I have a reflection question.
If you have different user that will login with different login and password and then they use "var user = User?.Identity?.Name;".
IWould it be unique for every user?
How long will this backend session kept before it will disappear?
Would it be unique for every user?
It is up to you to add the claims when the token is created. Uniqueness is in your control.

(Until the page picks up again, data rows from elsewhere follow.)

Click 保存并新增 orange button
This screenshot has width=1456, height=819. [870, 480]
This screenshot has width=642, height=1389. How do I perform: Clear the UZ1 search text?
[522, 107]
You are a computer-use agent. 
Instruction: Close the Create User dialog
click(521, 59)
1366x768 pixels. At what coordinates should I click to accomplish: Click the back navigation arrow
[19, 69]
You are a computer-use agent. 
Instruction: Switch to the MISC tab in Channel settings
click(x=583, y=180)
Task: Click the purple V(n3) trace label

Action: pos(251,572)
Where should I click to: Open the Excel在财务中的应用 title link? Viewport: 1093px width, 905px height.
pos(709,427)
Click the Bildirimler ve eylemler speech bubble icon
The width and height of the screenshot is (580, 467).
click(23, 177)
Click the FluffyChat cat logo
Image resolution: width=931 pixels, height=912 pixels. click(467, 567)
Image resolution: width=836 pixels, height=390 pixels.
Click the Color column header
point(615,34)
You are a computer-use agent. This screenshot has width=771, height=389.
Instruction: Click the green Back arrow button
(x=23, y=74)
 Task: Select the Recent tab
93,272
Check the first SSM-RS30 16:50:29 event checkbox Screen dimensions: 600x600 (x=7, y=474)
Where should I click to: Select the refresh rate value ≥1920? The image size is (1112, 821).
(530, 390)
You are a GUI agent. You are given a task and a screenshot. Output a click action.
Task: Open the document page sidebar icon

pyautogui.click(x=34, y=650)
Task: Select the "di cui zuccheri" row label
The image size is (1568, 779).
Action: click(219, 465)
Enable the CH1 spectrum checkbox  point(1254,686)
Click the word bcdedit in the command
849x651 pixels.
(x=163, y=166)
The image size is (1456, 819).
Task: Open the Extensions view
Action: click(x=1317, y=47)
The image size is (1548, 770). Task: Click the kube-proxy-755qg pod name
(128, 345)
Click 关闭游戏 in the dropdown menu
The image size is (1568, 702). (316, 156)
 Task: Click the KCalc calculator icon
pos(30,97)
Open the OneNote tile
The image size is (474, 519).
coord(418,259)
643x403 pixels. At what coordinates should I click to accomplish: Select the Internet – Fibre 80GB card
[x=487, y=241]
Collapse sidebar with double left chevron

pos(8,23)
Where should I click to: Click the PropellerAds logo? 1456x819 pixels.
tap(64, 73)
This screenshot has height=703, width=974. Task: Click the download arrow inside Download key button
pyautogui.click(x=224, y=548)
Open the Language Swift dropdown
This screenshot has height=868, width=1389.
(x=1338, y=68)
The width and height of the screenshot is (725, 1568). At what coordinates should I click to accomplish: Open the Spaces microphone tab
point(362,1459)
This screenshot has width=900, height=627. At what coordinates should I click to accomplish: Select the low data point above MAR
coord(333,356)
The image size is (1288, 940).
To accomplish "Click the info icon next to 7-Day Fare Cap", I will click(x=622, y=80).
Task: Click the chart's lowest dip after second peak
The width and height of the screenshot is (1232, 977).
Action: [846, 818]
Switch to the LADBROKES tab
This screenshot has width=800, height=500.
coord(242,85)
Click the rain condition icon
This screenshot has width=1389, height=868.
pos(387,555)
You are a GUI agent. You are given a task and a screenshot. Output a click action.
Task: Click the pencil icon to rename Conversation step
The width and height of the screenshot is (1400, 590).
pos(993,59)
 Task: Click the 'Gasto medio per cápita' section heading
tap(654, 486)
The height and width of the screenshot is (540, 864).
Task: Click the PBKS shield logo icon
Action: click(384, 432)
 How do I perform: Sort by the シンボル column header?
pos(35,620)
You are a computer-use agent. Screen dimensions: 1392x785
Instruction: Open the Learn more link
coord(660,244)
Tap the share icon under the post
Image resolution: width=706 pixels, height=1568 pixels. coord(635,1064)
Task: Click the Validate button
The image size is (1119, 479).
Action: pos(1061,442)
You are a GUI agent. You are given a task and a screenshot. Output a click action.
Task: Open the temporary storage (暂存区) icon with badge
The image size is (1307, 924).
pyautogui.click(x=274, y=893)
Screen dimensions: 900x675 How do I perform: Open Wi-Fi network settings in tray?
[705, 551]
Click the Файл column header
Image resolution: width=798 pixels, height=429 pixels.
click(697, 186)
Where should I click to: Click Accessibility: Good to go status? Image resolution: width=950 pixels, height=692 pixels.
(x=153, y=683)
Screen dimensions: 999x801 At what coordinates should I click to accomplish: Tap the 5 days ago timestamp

How long will this backend session kept before it will disappear?
The claims are cached within the JWT and passed from the client to the Web API application. There's no session. The JWT has an expiration property that you get to set.
"It is up to you to add the claims when the token is created. Uniqueness is in your control."
I still need to make some research in order to achieve this question. Again, thank you for your support and time!